By Nancy Zubiri
It was a family affair. Cousins Gracian Goyhenetche and Bob Ithurralde managed to bring together 130 members of their family during the big Basque NABO festival in Reno, Nevada in July.
As different family members arrived at Wingfield Park in downtown Reno on Saturday July 25 while the 30th annual NABO convention was in full swing, they donned red neck scarfs stamped “Goyhenetche Family Reunion.”
Cousins Bob Ithurralde and Gracian Goyhenetche have remained close over the years despite distances.
“It’s nice to see cousins,” said Joe Goyhenetche, as he talked with family members near the bandstand at Wingfield Park. “Just to see your family is really important.” He came to the weekend festival with his wife, Stacy, who is expecting a boy in November. She planned to wear a custom-made t-shirt to dinner that pointed to her belly, signaling “the newest Goyhenetche.”
The clan represented the descendents of three brothers, Joanes, Manes and Pierre Goyhenetche, from the small Basque town of Esnazu in France. The three came to the United States to make money herding sheep. Unlike many of their compatriots, Gracian Goyhenetche noted, “they actually went back.”

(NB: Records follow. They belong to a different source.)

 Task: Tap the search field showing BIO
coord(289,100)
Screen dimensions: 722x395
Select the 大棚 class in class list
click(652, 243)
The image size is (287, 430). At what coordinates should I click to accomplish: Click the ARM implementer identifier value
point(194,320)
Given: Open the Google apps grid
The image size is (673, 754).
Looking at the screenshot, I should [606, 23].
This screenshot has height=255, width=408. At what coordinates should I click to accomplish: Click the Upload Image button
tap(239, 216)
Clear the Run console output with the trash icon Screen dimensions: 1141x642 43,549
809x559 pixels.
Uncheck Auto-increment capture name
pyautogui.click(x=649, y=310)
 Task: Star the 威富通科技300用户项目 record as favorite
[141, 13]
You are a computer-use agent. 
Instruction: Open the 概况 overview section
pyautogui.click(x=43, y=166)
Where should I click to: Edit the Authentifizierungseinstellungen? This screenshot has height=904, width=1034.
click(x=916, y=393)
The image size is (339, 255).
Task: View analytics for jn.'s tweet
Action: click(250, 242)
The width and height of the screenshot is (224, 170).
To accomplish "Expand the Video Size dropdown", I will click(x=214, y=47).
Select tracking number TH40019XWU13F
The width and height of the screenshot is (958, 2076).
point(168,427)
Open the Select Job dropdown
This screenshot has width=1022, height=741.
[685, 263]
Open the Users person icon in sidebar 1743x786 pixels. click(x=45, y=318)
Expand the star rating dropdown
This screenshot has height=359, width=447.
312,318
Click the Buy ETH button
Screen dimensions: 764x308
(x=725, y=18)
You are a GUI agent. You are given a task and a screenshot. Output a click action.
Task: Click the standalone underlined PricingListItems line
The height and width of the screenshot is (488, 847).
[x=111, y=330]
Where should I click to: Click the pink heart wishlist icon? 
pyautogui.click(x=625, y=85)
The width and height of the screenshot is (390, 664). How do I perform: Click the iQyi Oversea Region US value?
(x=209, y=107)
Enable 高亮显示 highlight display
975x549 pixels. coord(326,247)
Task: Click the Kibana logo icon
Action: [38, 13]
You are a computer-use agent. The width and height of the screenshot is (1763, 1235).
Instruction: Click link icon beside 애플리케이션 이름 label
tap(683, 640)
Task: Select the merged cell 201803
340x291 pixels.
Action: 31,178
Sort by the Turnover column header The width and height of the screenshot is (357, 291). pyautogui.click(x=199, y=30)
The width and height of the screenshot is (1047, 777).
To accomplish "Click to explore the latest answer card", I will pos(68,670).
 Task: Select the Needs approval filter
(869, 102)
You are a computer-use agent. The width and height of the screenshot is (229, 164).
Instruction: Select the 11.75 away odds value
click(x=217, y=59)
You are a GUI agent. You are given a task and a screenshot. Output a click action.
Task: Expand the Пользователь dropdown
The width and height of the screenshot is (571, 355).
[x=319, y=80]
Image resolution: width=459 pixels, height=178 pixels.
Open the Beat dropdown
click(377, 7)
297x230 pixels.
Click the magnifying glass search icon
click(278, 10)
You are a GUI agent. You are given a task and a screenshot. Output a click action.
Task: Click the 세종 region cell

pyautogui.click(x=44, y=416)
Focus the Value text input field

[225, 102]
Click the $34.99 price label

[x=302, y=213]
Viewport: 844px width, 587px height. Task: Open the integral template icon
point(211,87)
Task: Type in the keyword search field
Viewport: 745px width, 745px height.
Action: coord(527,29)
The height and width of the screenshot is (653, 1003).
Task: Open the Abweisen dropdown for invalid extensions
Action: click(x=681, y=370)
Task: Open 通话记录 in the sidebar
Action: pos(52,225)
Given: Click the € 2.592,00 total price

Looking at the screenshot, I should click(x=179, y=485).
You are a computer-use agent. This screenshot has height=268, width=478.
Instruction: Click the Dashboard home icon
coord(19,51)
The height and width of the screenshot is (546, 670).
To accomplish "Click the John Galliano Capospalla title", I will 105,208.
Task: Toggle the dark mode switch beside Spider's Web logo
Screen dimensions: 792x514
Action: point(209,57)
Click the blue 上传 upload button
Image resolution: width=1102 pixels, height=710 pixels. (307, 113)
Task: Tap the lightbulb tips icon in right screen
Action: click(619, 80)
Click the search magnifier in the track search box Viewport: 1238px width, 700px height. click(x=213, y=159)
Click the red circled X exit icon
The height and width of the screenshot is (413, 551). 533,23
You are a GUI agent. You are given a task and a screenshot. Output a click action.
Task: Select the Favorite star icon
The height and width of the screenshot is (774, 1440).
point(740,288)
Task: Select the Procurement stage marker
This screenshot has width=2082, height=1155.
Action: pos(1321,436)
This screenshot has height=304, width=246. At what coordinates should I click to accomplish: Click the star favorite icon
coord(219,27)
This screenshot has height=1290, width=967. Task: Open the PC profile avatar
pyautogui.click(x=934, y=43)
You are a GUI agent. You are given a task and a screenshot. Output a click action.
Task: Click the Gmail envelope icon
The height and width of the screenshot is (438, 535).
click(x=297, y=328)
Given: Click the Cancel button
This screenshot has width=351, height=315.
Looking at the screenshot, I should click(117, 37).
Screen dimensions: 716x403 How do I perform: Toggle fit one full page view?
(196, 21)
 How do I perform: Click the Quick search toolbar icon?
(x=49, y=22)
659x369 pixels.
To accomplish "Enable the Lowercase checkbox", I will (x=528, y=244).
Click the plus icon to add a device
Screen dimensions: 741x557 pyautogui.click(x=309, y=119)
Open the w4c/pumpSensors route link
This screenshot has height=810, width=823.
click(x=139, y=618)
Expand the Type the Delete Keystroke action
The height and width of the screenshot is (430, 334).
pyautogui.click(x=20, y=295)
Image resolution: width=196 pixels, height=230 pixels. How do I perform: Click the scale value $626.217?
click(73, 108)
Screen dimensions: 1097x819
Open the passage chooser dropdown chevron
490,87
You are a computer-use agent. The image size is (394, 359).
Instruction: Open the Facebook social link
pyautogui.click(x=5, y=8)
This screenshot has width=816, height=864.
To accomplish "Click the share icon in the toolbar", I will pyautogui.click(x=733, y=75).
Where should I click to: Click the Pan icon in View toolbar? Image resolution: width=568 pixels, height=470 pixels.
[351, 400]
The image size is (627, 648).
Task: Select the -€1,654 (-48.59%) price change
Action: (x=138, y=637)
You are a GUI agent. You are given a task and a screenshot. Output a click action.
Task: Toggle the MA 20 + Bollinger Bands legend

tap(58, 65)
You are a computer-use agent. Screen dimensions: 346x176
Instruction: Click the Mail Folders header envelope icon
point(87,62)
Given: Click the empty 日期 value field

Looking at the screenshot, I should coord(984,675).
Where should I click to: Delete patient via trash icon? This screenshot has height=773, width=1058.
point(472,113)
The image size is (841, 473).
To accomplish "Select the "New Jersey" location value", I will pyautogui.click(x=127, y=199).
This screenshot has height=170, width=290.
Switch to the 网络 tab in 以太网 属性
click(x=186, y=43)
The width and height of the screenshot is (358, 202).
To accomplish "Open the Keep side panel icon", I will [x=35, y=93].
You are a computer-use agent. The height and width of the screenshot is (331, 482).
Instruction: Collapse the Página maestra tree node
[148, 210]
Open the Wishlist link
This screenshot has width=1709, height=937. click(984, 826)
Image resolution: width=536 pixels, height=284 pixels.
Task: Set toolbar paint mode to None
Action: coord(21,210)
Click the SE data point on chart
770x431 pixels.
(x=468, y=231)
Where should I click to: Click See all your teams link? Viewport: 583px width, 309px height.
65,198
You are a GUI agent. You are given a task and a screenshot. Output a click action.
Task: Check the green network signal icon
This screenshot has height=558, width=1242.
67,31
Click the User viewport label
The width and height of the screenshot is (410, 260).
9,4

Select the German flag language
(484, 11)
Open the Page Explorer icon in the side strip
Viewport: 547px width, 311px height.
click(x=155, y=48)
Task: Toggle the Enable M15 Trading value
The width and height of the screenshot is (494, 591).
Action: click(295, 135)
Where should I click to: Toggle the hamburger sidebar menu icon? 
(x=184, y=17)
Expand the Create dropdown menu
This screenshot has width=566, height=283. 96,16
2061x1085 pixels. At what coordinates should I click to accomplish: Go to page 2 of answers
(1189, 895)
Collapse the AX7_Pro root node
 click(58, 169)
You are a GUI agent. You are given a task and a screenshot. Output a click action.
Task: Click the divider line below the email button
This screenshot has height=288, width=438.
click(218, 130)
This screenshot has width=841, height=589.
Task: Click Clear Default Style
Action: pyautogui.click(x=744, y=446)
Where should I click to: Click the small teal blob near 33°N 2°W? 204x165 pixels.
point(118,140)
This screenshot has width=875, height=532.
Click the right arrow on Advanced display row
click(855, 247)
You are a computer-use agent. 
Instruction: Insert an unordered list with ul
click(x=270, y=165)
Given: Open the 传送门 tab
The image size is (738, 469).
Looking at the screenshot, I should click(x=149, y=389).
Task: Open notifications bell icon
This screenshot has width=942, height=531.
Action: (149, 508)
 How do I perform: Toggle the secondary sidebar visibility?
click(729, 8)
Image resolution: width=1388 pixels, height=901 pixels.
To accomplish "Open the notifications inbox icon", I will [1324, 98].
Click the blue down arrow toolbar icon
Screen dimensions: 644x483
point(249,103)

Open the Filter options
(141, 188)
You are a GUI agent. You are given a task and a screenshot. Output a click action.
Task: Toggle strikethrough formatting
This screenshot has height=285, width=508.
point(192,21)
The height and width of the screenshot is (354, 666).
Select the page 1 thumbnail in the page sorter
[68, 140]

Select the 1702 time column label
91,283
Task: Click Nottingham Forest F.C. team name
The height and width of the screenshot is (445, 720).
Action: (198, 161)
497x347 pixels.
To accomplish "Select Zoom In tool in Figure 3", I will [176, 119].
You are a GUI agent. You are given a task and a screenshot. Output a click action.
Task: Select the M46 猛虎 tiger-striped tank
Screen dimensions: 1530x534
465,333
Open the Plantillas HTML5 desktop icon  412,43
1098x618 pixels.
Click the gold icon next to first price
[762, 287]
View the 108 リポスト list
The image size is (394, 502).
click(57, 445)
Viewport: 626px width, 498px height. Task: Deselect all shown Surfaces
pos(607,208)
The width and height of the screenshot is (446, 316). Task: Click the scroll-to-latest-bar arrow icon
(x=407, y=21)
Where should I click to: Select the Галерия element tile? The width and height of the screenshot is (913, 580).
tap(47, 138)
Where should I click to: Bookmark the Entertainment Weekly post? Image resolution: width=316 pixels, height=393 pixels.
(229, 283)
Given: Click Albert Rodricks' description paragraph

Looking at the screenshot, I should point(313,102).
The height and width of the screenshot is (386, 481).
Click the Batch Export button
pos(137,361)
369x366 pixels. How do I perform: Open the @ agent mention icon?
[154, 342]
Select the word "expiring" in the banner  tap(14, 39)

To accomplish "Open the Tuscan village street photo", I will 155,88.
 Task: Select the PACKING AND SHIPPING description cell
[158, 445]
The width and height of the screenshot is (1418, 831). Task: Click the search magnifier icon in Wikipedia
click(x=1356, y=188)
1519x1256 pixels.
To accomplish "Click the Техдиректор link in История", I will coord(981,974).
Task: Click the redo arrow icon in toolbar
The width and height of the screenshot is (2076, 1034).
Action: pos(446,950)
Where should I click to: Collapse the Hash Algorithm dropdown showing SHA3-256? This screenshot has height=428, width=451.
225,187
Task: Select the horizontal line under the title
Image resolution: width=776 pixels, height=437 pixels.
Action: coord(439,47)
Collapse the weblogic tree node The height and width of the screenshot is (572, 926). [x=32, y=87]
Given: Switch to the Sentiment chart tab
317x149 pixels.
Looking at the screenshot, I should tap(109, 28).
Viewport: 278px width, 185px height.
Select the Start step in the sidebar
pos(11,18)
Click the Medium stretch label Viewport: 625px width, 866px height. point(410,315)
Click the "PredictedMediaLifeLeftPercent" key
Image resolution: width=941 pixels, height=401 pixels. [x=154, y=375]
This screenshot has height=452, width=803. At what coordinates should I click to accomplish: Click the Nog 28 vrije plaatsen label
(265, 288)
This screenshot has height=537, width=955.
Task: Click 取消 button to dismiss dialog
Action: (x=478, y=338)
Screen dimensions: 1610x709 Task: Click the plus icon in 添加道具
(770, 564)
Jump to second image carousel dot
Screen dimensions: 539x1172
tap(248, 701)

Manes married in the Basque Country and had 13 children, and Joanes had seven. Then, Joanes’ wife passed away and he decided to come back to the U.S. to make money to support his family.
“One by one he brought his children to the U.S.” said Goyhenetche.
Eventually children of all three brothers ended up here, many in Eureka, Nevada and San Francisco, Calif.
For years, Gracian Goyhenetche’s parents operated the Obrero, a Basque hotel in San Francisco. During the summers, they shipped Gracian off to his cousins’ farm near Eureka, the Pinto Creek Ranch.
Bob’s mother and my father were brother and sister, explained Goyhenetche. “I remember the first time they put me on a Greyhound bus in San Francisco. I was 10,” he said. The young boy had to transfer in Reno with his suitcase to catch the bus down to Eureka. His mother advised him to sit up front near the bus driver.
His aunt put him to work, feeding the chickens and the lambs, working in the hay and doing other chores on the family farm.
“I had so much fun,” Goyhenetche recalled. Those visits, which continued for several summers, solidified Goyhenetche’s ties with that side of the family.
Stacy Goyhenetche, who attended the reunion, is expecting the newest Goyhenetche.
For the reunion, the entire group gathered at the Santa Fe, a long-time Basque restaurant in Reno, to eat Basque food and tell old stories. The Santa Fe has a special place in the history of the family. It’s where Gracian’s father always took the family to eat on their way to Eureka. And it’s where Bob Ithurralde’s parents met.
Daniel Goyhenetche, 20, who attends Cal Poly San Luis Obispo and comes home to Yuba City, Calif. in the summers , was happy to join the Basque festivities in Reno and spend time with his extended family. “I don’t get to see it much. It’s my culture,” he said.
Joe Goyhenetche was happy that family members were able to make it to Reno. Today, family members are spread across California and Nevada.
“Even though we’re from everywhere,” he said, “it’s nice we can get together.”